Limitations and Future Work
While the findings offer valuable insights, the study also highlights several limitations that must be addressed in future research. A key challenge is the limited dataset, particularly at the step level, where some steps had very few sentences (e.g., M2 step 4 and M3 step 4 with only 13 and 1 sentences respectively). This data paucity restricts the generalisability of the findings and hinders the ability of the models to effectively capture the nuances of CaRS steps. As such, caution should be exercised when generalising the findings to other academic texts or disciplines.
One potential strategy to mitigate this limitation is data augmentation through synthetic data generation to boost the training data samples and tackle the class imbalance. However, traditional techniques such as Synthetic Minority Oversampling TEchnique (SMOTE) algorithm [
46] are unsuitable for textual data due to the complexity and semantic sensitivity of natural language. Generating synthetic text using large language models (LLMs) is a useful alternative to increase dataset size, but it introduces concerns around the originality and authenticity of rhetorical structures. Since the rhetorical purpose and tone are context-dependent, synthetic text might not accurately reflect genuine academic writing. Thus, while data augmentation is theoretically possible, its practical implementation must be approached with caution as well.
Looking ahead, we plan to address the data limitations by first extending the corpus to ensure more balanced representation of all moves and steps, especially those that are currently underrepresented. Second, we will conduct an enhanced inter-rater reliability study that accounts for the insights gained from the initial round. The improved design will incorporate stratified sampling (on full text rather than individual sentences) to ensure all rhetorical categories are adequately covered and will involve annotators with comparable disciplinary knowledge, enabling a more accurate estimation of annotation consistency under optimal conditions.

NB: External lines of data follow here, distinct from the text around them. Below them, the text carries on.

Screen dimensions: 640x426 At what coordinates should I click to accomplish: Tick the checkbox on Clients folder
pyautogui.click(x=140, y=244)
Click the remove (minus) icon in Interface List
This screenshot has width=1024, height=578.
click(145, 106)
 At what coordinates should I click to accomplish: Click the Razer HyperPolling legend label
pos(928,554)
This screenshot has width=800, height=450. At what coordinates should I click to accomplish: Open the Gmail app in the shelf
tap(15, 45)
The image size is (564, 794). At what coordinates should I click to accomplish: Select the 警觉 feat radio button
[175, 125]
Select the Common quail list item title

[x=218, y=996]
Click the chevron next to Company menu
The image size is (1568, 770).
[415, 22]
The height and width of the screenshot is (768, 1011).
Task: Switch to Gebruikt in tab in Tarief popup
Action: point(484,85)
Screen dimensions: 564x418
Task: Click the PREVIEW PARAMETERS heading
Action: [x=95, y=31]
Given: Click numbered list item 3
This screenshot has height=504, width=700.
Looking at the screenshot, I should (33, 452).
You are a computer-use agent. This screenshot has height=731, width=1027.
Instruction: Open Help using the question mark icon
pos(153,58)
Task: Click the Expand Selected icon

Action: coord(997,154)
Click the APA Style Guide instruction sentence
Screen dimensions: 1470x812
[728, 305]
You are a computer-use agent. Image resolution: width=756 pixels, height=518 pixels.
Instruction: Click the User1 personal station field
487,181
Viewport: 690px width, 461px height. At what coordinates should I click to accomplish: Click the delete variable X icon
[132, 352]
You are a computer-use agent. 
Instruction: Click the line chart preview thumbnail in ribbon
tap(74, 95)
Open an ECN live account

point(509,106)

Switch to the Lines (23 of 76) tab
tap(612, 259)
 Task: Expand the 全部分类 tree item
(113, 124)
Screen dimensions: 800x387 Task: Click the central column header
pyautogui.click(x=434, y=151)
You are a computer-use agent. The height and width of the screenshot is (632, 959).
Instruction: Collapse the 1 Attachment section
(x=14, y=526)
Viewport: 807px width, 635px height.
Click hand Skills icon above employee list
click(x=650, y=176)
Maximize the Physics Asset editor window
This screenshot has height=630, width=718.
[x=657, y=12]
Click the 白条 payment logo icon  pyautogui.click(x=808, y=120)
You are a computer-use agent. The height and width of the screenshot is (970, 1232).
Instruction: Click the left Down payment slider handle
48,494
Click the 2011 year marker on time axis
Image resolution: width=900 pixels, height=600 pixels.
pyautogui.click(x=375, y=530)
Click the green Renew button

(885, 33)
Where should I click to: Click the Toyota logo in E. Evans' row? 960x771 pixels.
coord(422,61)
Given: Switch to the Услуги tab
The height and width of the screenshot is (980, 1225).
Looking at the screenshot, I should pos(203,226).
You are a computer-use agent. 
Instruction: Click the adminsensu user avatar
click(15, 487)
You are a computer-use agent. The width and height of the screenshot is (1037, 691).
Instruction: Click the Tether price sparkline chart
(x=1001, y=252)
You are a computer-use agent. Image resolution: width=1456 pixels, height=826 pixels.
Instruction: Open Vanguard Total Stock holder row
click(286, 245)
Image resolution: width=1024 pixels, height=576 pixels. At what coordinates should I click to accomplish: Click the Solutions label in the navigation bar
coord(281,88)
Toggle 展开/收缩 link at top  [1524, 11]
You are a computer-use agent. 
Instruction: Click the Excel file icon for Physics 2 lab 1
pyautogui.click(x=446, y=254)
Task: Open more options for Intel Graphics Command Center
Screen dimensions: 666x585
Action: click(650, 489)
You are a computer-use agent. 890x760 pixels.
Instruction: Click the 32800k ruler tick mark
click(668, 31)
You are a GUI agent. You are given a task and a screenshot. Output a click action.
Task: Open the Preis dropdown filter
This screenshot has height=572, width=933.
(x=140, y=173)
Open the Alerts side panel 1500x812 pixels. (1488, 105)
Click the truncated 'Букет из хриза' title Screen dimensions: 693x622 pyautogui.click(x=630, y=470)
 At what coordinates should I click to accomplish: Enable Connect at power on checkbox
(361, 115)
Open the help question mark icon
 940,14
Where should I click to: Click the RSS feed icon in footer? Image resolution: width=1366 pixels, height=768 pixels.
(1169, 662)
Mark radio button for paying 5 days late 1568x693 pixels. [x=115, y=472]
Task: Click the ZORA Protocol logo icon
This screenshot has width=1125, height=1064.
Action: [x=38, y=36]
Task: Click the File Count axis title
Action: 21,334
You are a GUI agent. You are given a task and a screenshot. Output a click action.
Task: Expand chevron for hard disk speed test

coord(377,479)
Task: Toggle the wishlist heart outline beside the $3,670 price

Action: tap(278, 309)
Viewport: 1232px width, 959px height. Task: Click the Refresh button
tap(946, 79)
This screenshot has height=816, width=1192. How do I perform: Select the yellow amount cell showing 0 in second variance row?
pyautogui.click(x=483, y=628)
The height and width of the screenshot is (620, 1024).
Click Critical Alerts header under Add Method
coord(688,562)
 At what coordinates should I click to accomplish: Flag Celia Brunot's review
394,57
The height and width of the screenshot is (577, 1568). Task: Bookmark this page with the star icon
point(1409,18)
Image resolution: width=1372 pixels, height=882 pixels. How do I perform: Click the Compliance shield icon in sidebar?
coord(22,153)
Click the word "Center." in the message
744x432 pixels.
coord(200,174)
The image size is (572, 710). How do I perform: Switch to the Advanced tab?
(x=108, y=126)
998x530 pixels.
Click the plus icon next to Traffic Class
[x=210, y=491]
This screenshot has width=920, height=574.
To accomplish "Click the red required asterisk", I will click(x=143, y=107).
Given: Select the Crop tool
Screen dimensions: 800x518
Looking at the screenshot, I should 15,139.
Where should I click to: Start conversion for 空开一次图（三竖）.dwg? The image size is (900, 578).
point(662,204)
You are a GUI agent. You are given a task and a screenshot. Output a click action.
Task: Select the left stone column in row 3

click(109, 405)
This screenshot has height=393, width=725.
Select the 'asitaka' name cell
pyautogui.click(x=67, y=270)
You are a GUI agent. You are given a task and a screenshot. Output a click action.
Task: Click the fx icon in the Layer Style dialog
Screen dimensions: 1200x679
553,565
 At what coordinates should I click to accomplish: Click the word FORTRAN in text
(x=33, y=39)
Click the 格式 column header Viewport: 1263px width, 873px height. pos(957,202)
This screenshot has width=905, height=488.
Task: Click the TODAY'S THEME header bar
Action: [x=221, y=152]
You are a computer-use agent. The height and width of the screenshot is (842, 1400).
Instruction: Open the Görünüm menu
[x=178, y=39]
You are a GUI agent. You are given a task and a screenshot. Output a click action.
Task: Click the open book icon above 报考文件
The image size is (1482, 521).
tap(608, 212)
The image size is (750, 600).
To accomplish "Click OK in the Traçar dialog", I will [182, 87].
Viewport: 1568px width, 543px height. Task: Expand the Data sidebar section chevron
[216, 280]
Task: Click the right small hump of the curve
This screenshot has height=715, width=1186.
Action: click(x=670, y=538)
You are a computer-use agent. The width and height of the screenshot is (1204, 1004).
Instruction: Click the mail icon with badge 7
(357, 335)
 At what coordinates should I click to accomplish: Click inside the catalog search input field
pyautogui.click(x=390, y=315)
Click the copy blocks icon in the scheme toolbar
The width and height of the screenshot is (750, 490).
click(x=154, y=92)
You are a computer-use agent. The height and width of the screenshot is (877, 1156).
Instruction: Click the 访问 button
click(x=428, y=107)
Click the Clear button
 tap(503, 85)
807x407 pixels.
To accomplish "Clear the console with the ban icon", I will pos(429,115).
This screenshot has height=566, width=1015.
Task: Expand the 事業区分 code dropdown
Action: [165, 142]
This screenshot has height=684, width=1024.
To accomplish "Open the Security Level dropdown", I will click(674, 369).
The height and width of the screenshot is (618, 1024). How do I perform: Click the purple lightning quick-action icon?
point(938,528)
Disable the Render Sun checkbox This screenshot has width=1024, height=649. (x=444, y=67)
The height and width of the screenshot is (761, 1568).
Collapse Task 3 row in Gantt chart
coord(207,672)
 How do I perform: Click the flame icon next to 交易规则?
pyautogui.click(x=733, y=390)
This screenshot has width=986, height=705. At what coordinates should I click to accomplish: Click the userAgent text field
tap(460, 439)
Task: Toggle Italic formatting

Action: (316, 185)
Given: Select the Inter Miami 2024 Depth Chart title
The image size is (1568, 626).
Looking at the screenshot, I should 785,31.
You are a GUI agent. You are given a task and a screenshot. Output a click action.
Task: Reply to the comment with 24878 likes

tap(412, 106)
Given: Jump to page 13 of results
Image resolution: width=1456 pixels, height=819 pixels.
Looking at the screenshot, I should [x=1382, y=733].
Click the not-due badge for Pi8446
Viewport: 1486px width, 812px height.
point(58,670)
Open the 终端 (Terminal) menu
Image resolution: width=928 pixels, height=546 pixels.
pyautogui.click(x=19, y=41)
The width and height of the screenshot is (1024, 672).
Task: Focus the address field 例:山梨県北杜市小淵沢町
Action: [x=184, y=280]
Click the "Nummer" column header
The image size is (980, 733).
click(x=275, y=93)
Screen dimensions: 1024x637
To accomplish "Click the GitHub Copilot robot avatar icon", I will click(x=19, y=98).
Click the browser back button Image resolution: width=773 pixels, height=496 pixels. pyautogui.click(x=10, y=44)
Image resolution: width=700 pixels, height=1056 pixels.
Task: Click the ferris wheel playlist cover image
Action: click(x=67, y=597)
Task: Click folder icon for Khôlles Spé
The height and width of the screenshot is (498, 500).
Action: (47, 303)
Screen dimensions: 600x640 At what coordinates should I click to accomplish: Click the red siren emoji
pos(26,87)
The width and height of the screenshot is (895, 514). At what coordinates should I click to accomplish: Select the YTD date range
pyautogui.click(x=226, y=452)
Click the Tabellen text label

We also acknowledge that the reliance on manual annotation to train the models is labour-intensive and time-consuming, making it difficult to scale the approach to larger datasets or different domains. Thus, future studies will prioritise automating the annotation process to expand the dataset while maintaining quality. One avenue we intend to explore is few-shot learning within a semi-supervised framework, where existing annotated data is used to train models capable of labelling additional texts with minimal supervision. Specifically, we aim to leverage the SVM-Llama combination, which yielded the strongest performance, to retrain on an expanded dataset with improved representation of the moves and steps. The resulting model will then be applied to classify new, unseen texts, using a high-confidence threshold (e.g., ≥90% prediction confidence) as an indicator of reliable labeling. This semi-supervised strategy allows confident predictions to be treated as pseudo-labels, thus growing the annotated dataset iteratively. To safeguard annotation quality, a small subset of the automatically labelled data will be manually reviewed to validate model reliability and guide further refinement.
To improve accuracy of predictions, transfer learning represents a promising avenue. By fine-tuning domain-specific models such as BERT, GPT2, Llama-3.2-3B and TEv3-small we can better tailor these models to handle the nuanced context of CaRS steps and improve accuracy. Combining transfer learning with active learning strategies could further enhance annotation efficiency and model performance. Additionally, expanding the study to include datasets from multiple disciplines would improve the model’s versatility and applicability across academic fields. Furthermore, optimising the algorithms by incorporating deeper architectures or advanced features could improve its capacity to capture complex rhetorical structures across both moves and steps.